Skip site navigation (1) Skip section navigation (2)

Re: More then 1600 columns?

From: Dann Corbit <DCorbit(at)connx(dot)com>
To: "'Clark C(dot) Evans'" <cce(at)clarkevans(dot)com>, Mark Mitchell<mmitchell(at)riccagroup(dot)com>, 'Tom Lane' <tgl(at)sss(dot)pgh(dot)pa(dot)us>
Cc: "pgsql-general(at)postgresql(dot)org" <pgsql-general(at)postgresql(dot)org>
Subject: Re: More then 1600 columns?
Date: 2010-11-12 21:10:41
Message-ID: 87F42982BF2B434F831FCEF4C45FC33E4207CA38@EXCHANGE.corporate.connx.com (view raw or flat)
Thread:
Lists: pgsql-general
> -----Original Message-----
> From: pgsql-general-owner(at)postgresql(dot)org [mailto:pgsql-general-
> owner(at)postgresql(dot)org] On Behalf Of Clark C. Evans
> Sent: Friday, November 12, 2010 12:25 PM
> To: Mark Mitchell; 'Tom Lane'
> Cc: pgsql-general(at)postgresql(dot)org
> Subject: Re: [GENERAL] More then 1600 columns?
> 
> On Fri, 12 Nov 2010, Tom Lane wrote:
> > Generally, wanting more than a few dozen columns is a
> > good sign that you need to rethink your schema design.
> > What are you trying to accomplish exactly?
> 
> Generally speaking, yes.  However, survey instruments are a
> very legitimate design where this is not only correct, but
> quite desirable.  Sure -- in an ideal world you might be
> able to turn your instrument into something that is a highly
> normalized structure.

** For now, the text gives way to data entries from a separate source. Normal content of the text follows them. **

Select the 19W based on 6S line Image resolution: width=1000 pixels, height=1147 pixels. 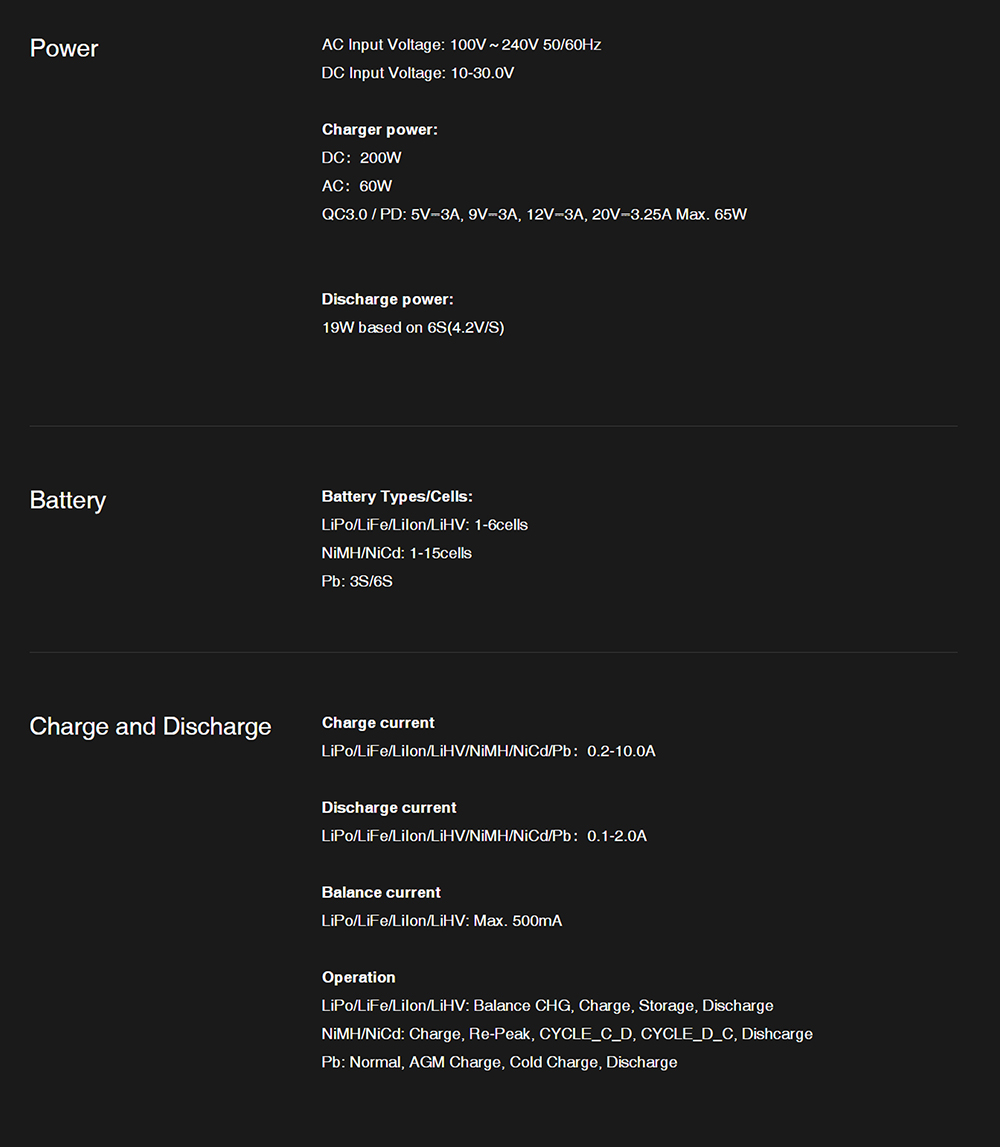412,327
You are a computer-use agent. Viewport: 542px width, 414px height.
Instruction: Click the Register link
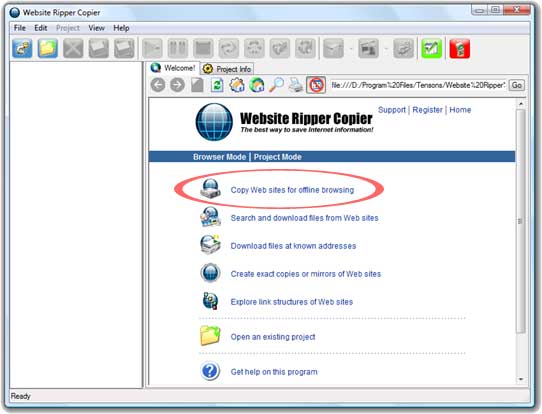(427, 110)
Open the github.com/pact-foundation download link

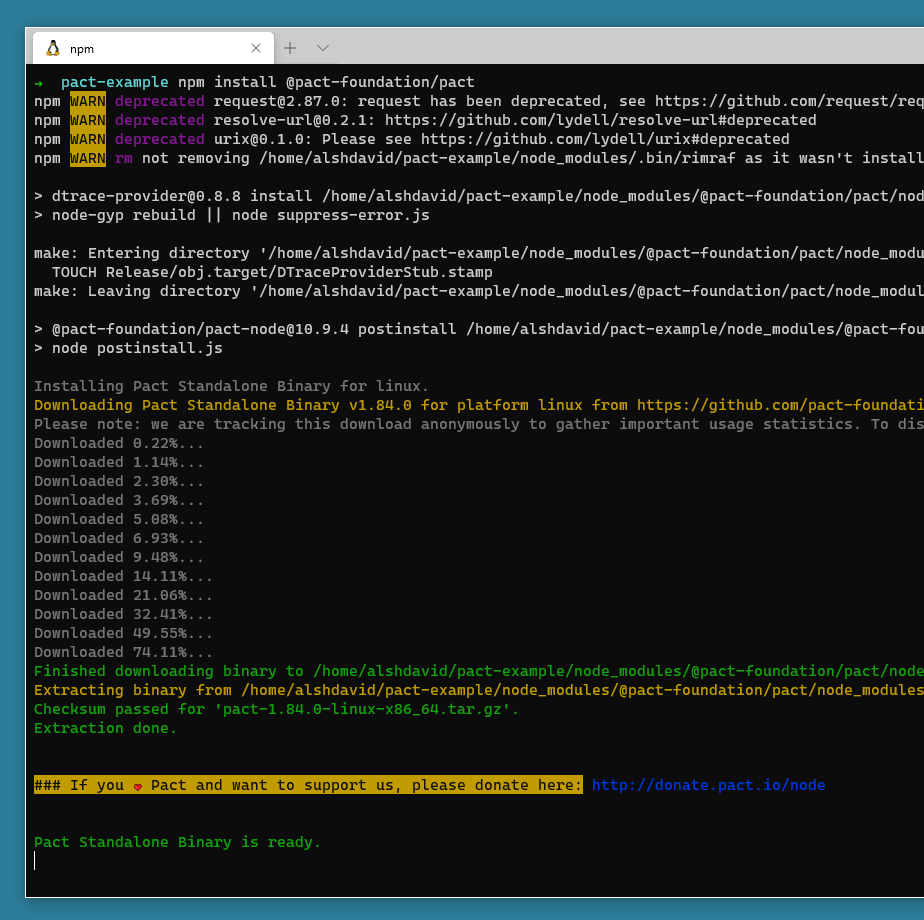[780, 405]
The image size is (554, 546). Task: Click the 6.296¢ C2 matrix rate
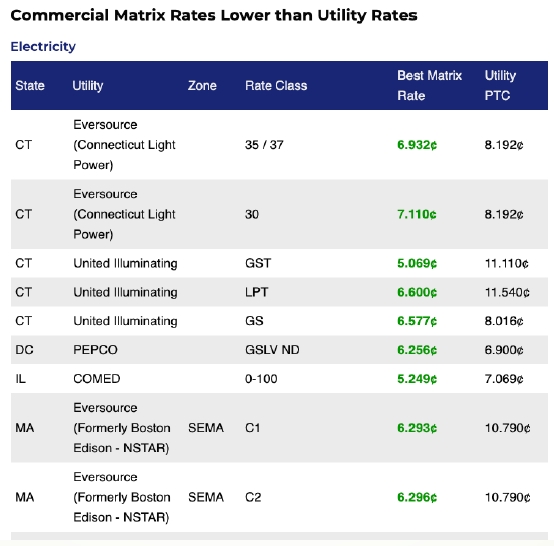417,498
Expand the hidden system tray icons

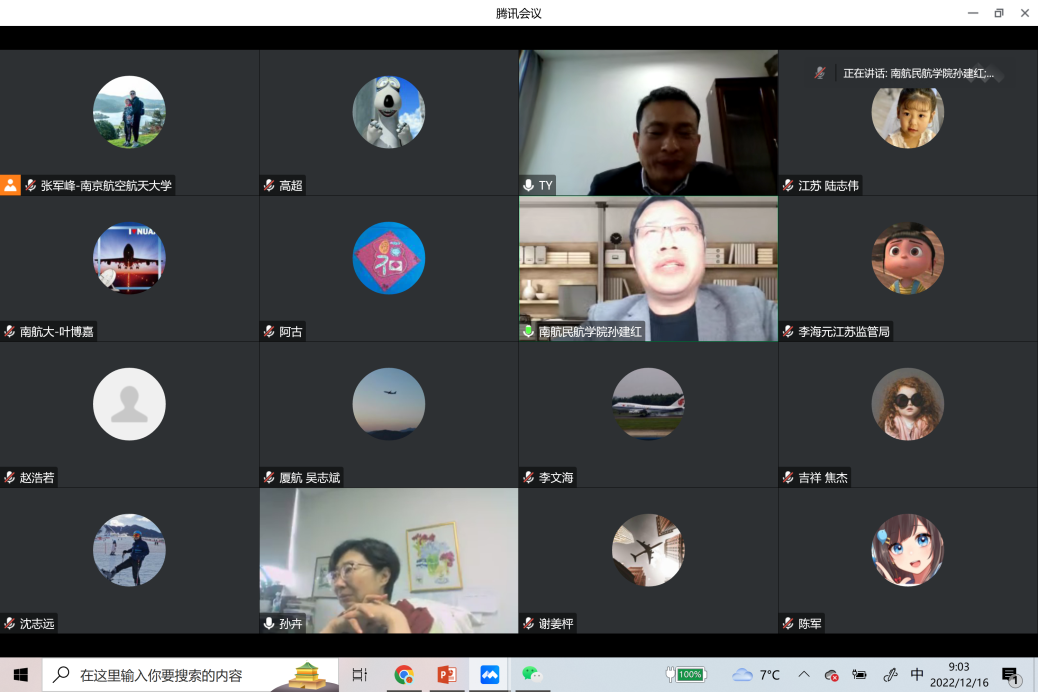pos(804,675)
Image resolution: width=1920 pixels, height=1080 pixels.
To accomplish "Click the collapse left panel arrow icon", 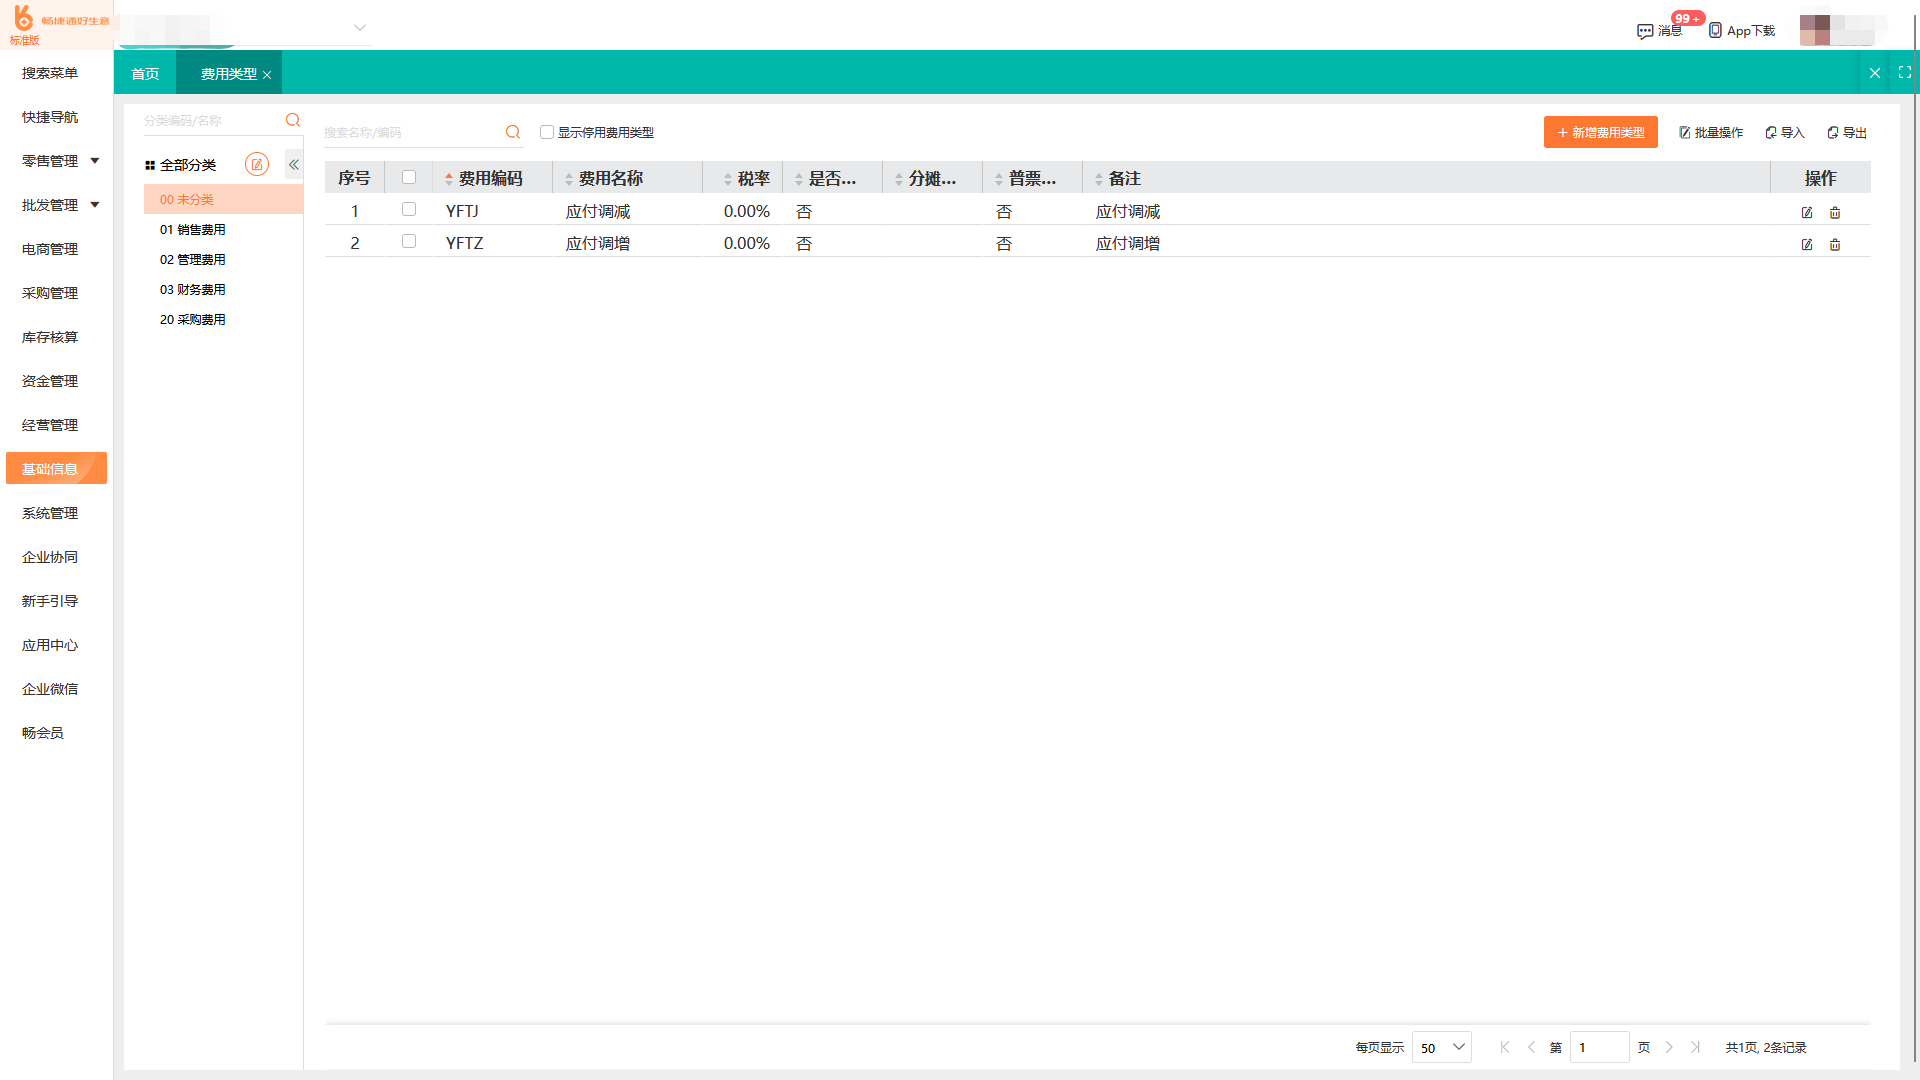I will [x=293, y=164].
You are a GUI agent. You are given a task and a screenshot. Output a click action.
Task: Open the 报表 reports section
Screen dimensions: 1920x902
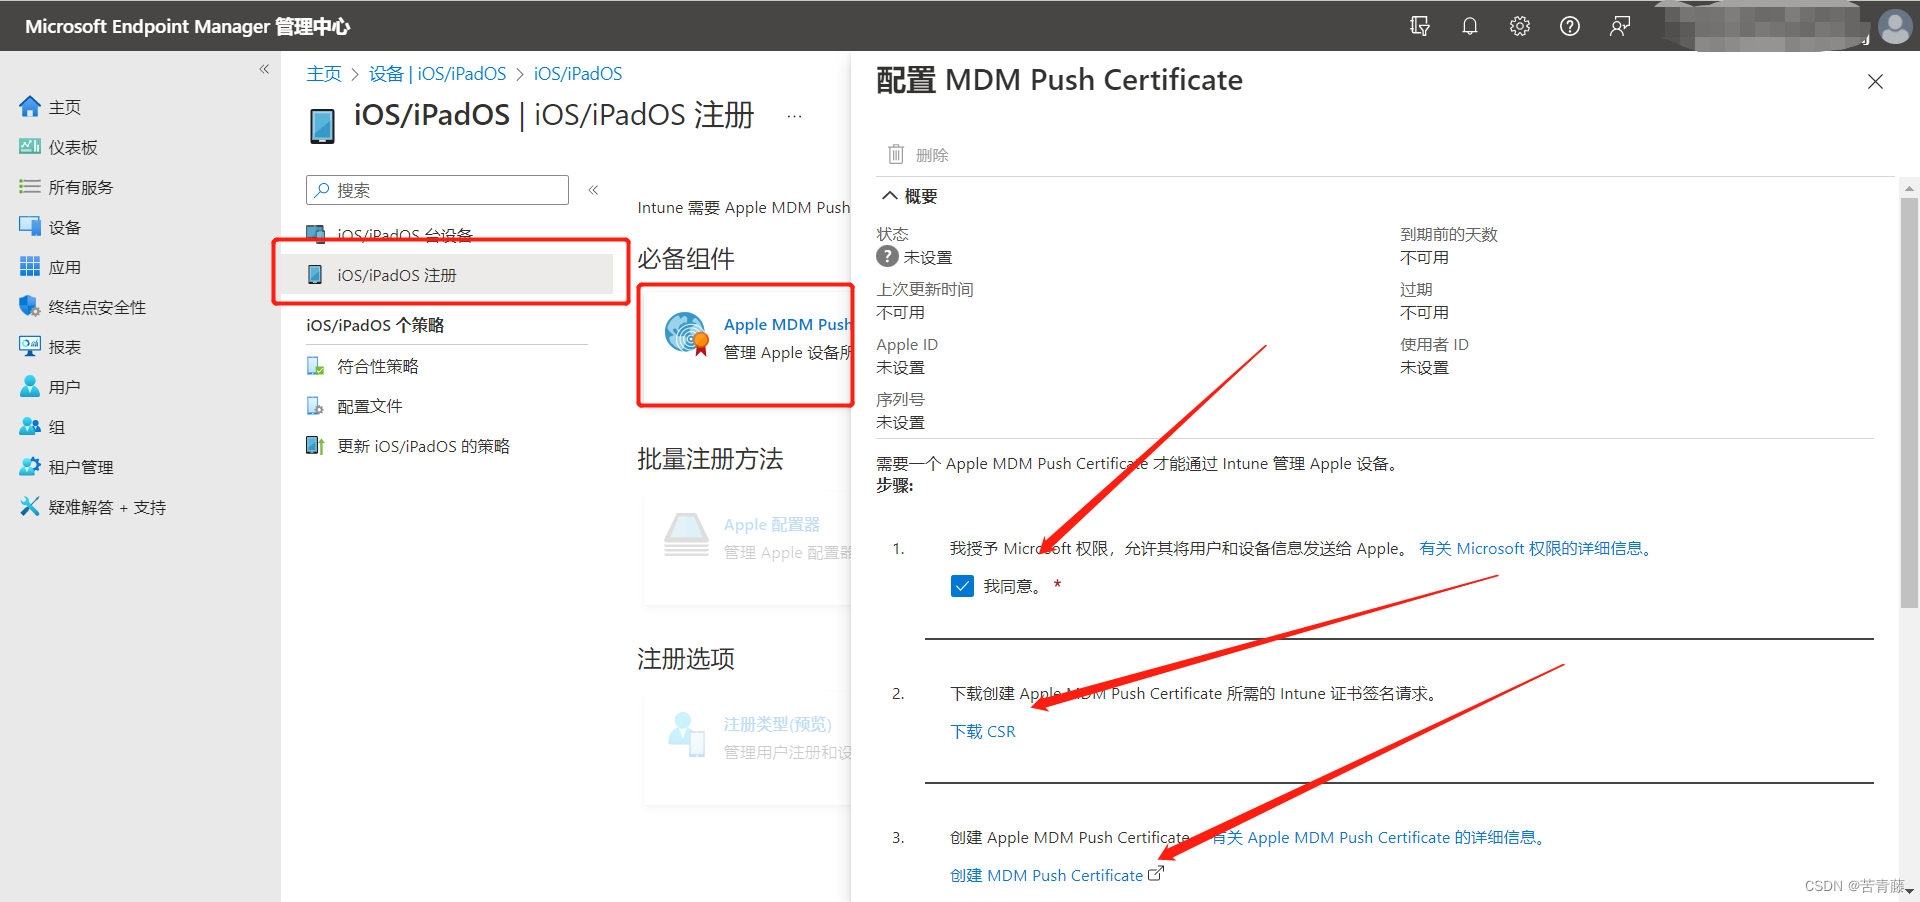point(62,346)
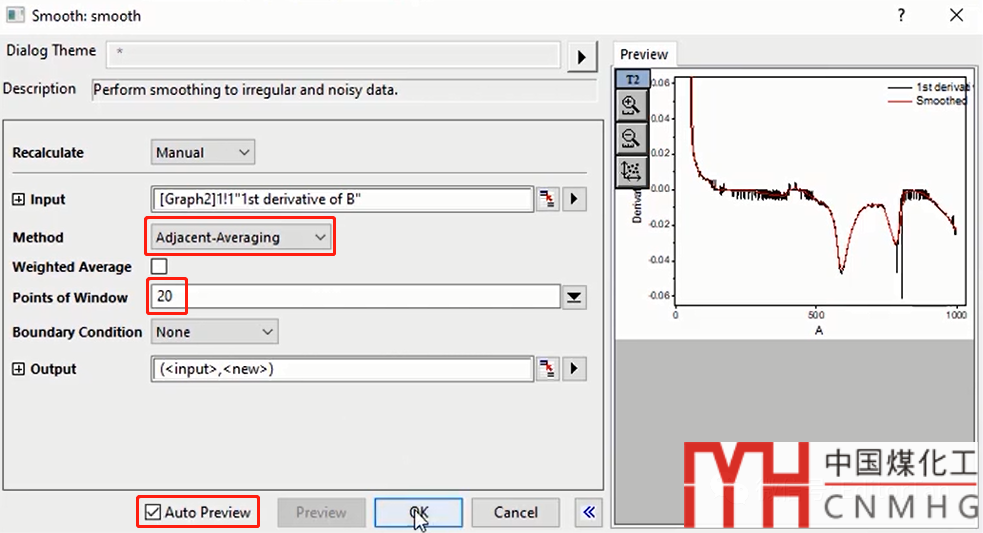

However, it's simply not practical.

Two tables with a foreign key is not practical?
 
> PostgreSQL absolutely should look into supporting this.  While
> the storage may not be ideal, it is an increasingly common case.
> Perhaps the storage engine could permit a set of columns to be
> tagged for ``sparse column storage``?

Reminds me of a quote from the movie Pinocchio:
"Give a boy enough rope and he'll hang himself."
Is a fundamental design change for the purpose of allowing massive denormalization really a good idea?
 
> On Fri, 12 Nov 2010, Mark Michell wrote:
> > Yes I understand that this is "bad design" but what we are doing is
> > storing each form field in a survey in its own column. For very long
> > surveys we end up with thousands of elements.
> 
> It's *not* necessarily bad design.  If you've got a survey
> instrument that has 1000 unique data points, it is a reasonable
> thing to do.  We (Prometheus Research) have these sorts of
> things all the times.
> 
> #1  You want to store and query them based on specific fields.

Use a join

> #2  You want to enforce the data integrity of each column
>     by using types, enums and other techniques.

Non-sequiter
 
> #3  You want to integrate this structure with the other
>     aspects of your database.

Foreign keys
 
> > I know storing in an array is possible but it makes it
> > so much easier to query the data set when each element
> > is in its own field.  comments on why I should not do this
> 
> Using HSTORE or using an EAV table completely undermines
> the ability to ensure column-level typing, constraints,
> and... use SQL.  With arrays / EAV table structure, you
> end up having to re-invent your query language. It is a
> non-solution.
> 
> > the possible alternatives
> 
> The work-around we use is to break our instrument into
> one table per ``section``.  We also save each section as the
> user completes that part of the instrument.  This has the
> advantage of allowing you to model repeating sections.  We
> typically enforce column uniqueness across all sections.
> This requires your application and query tool to be a bit
> smart about making a virtual table with all 1000+ columns.
> Kinda sucks, but it works.
> 
> ...
> 
> I guess the other option is to look at a RDF data store where
> you use SPARQL to query the data.  OpenJena SDB is implemented
> as a 3-table storage in PostgreSQL if you wish to keep the same
> database for both your assessment storage and other tables. I'm
> not lovin' this option, but it's on the table for our company.
> 
> Instead, I'd absolutely love to see PostgreSQL add a variant
> scalar type (for when the type of a column changes over the
> lifetime of the instrument) and a column storage for Nth+
> and additional columns.  For now, the work-around above sort
> of works for us.

Sometimes it is a good idea to denormalize.  For instance, performance might improve if you put bill_to_address and ship_to_address in the customer record instead of joining against an address table.  But if you have thousands of different child types, it is a good idea to ask yourself about the value of denormalization verses the cost.  There is a reason that BCNF was invented in 1974.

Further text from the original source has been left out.